New York City is standing up for future generations by becoming the first major U.S. city to divest our pension funds from fossil fuels. At the same time, we’re bringing the fight against climate change straight to the fossil fuel companies that knew about its effects and intentionally misled the public to protect their profits. As climate change continues to worsen, it’s up to the fossil fuel companies whose greed put us in this position to shoulder the cost of making New York safer and more resilient.
—Mayor Bill de Blasio
For New York City, fossil fuels are no longer the future. On 10 January 2018, Mayor Bill de Blasio announced the city would divest its pension funds from fossil fuel interests within five years. With the largest municipal pension fund in the United States, valued at USD 194 billion, this move positions New York City at the center of the fossil fuel divestment movement.
Divestment has gained momentum over the past decade. Around 150 cities across the world, from Berlin, Germany to Dunedin, New Zealand, have made similar commitments – but none at the scale of New York City.
New York City’s fossil fuel divestment announcement follows more than a decade of aggressive climate action. Guiding the its climate and sustainability program is One New York: The Plan for a Strong and Just City, known as OneNYC. OneNYC addresses climate mitigation alongside economic development, diversity and inclusion and sustainability more broadly to form an overarching resilience strategy that calls for an 80 percent reduction in greenhouse gas emissions by 2050, compared to 2005 levels — a goal the city is on its way to achieving, having already reduced emissions 15 percent below baseline.
New York CIty also brings accountability into its climate strategy. If successful in a climate damages lawsuit against BP, Chevron, ConocoPhillips, ExxonMobil and Royal Dutch Shell, the city will use those funds to build coastal protections, upgrade water and sewer infrastructure, mitigate heat impacts and organize public health campaigns.

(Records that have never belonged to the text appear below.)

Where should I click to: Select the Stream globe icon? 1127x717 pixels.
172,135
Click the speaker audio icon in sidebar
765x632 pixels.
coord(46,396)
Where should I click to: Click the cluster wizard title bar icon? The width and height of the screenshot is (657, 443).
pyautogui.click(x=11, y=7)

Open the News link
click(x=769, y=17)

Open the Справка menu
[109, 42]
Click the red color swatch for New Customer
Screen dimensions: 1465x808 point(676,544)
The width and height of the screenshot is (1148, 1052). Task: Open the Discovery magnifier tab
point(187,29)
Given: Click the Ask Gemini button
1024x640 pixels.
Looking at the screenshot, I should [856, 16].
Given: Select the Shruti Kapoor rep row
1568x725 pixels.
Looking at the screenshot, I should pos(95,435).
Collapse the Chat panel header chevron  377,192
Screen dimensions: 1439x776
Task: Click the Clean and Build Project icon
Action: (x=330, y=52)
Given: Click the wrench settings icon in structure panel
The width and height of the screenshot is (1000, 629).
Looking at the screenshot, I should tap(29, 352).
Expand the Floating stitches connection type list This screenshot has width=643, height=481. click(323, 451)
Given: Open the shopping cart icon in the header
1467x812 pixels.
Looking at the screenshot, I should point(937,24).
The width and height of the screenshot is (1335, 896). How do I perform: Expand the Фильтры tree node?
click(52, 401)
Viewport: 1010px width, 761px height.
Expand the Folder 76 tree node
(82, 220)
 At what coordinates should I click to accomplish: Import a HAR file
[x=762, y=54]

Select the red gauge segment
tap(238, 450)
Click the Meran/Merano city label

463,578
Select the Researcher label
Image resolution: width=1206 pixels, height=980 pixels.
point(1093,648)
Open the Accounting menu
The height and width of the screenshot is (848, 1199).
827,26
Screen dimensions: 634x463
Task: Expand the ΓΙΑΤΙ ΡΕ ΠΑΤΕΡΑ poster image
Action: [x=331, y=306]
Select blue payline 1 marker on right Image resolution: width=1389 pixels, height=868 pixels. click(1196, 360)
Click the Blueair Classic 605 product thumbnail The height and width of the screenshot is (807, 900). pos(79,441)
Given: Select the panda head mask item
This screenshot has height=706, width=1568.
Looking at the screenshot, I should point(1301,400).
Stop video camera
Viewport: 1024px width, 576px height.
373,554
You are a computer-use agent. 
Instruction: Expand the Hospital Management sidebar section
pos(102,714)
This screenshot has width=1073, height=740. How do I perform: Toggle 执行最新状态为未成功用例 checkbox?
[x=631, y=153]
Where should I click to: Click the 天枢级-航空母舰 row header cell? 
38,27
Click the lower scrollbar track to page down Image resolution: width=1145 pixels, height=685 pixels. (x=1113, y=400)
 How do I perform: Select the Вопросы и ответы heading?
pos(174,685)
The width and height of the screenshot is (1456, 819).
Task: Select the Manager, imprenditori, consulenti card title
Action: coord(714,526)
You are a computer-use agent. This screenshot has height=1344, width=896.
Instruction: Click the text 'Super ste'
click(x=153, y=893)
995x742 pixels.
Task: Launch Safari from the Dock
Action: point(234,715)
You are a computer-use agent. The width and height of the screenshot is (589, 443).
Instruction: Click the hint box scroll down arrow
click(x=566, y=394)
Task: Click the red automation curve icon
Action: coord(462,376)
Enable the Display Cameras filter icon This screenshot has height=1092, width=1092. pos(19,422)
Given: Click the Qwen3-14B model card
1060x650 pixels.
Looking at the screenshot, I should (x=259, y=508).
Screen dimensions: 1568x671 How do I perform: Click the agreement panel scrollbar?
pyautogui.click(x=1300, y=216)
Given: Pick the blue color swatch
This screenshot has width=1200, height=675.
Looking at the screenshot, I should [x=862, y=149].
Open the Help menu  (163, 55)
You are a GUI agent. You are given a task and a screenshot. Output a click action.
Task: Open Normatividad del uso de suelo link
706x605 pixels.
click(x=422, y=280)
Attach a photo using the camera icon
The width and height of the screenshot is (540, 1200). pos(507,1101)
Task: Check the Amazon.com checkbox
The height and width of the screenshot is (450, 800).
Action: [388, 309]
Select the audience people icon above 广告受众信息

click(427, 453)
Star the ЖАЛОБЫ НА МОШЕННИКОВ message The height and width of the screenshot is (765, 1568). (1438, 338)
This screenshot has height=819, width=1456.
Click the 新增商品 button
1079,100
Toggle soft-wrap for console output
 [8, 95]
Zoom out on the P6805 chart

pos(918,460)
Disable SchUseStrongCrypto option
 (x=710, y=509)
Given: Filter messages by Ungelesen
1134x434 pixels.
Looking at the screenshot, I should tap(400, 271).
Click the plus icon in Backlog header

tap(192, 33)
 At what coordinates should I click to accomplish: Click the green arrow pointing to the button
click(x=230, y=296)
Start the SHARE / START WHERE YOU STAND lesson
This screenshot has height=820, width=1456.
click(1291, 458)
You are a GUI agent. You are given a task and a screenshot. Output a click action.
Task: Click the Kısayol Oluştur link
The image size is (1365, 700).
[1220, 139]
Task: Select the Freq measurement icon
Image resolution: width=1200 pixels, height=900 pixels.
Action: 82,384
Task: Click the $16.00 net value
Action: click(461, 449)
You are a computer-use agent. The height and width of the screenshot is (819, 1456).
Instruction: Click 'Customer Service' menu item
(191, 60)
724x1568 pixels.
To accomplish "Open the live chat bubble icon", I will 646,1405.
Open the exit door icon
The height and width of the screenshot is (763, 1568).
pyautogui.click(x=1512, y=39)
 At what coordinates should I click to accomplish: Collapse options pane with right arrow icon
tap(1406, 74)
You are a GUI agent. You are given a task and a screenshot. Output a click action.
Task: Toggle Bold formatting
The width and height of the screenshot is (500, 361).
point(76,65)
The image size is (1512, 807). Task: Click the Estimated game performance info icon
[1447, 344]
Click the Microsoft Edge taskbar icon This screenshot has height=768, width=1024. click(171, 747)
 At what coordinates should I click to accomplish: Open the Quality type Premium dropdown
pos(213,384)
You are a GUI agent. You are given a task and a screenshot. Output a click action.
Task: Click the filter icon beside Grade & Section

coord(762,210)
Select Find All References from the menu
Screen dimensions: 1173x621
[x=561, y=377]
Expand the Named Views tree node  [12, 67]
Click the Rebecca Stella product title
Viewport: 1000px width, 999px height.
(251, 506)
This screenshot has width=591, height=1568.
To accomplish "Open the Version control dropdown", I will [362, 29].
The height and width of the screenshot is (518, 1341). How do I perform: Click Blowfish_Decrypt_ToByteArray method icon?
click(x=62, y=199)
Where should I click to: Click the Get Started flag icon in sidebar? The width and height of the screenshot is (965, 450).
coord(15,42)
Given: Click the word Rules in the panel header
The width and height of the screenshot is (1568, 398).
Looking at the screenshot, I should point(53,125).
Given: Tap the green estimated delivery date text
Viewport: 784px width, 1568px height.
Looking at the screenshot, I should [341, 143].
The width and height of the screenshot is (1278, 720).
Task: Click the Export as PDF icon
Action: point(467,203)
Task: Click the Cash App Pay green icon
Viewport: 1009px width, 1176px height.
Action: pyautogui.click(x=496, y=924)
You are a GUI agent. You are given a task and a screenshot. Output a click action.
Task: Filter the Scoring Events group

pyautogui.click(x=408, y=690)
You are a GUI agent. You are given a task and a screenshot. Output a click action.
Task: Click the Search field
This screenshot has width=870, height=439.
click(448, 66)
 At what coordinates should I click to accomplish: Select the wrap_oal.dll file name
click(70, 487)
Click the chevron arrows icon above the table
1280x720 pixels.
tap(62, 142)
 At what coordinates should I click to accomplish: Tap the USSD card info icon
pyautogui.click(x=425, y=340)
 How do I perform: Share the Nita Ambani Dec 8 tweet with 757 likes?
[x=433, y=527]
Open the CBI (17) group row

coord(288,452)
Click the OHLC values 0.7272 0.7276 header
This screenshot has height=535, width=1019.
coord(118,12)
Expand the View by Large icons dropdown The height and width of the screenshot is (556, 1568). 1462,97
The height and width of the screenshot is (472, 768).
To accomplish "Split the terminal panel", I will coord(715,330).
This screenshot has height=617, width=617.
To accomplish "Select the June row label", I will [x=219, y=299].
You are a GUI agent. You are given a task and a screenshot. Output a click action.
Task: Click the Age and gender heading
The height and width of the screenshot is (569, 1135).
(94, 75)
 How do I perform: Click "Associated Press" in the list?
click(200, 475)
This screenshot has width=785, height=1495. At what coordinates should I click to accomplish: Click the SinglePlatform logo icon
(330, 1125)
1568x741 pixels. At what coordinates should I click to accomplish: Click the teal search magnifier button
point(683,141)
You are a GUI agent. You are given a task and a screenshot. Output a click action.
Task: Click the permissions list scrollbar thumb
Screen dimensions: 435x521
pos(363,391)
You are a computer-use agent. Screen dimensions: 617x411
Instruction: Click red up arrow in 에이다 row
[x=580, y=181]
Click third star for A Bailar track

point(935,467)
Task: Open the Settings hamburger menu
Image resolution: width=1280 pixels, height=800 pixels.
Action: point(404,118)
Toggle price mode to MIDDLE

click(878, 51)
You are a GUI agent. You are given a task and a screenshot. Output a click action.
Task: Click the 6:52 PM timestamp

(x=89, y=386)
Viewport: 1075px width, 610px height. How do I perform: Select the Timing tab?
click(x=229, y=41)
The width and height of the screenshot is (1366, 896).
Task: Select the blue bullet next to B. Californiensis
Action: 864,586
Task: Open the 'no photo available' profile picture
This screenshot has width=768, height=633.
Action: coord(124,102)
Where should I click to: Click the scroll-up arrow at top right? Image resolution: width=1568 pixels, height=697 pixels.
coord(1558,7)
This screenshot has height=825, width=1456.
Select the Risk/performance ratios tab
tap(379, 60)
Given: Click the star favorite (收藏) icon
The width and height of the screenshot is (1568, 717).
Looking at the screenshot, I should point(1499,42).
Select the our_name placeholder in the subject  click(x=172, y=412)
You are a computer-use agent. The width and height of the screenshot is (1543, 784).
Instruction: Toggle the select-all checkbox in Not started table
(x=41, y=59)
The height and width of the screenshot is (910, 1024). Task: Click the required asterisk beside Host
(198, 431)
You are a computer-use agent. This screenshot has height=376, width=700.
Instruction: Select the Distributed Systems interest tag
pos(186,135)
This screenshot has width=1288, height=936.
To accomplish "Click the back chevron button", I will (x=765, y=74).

Now, by divesting all USD 194 billion in its pension fund system, New York City is making room for more sustainable investments.
As the first major pension plan in the United States to undergo divestment, the move raises a number of questions regarding how such a large and intricate system can responsibly divest from companies that have held firm positions in pension portfolios for decades. This case study shows cities, large and small, that the principles and processes behind fossil fuel divestment are transferable to nearly any location where the will to divest exists. The study explores why New York City initiated the process and steps the city is taking to get there.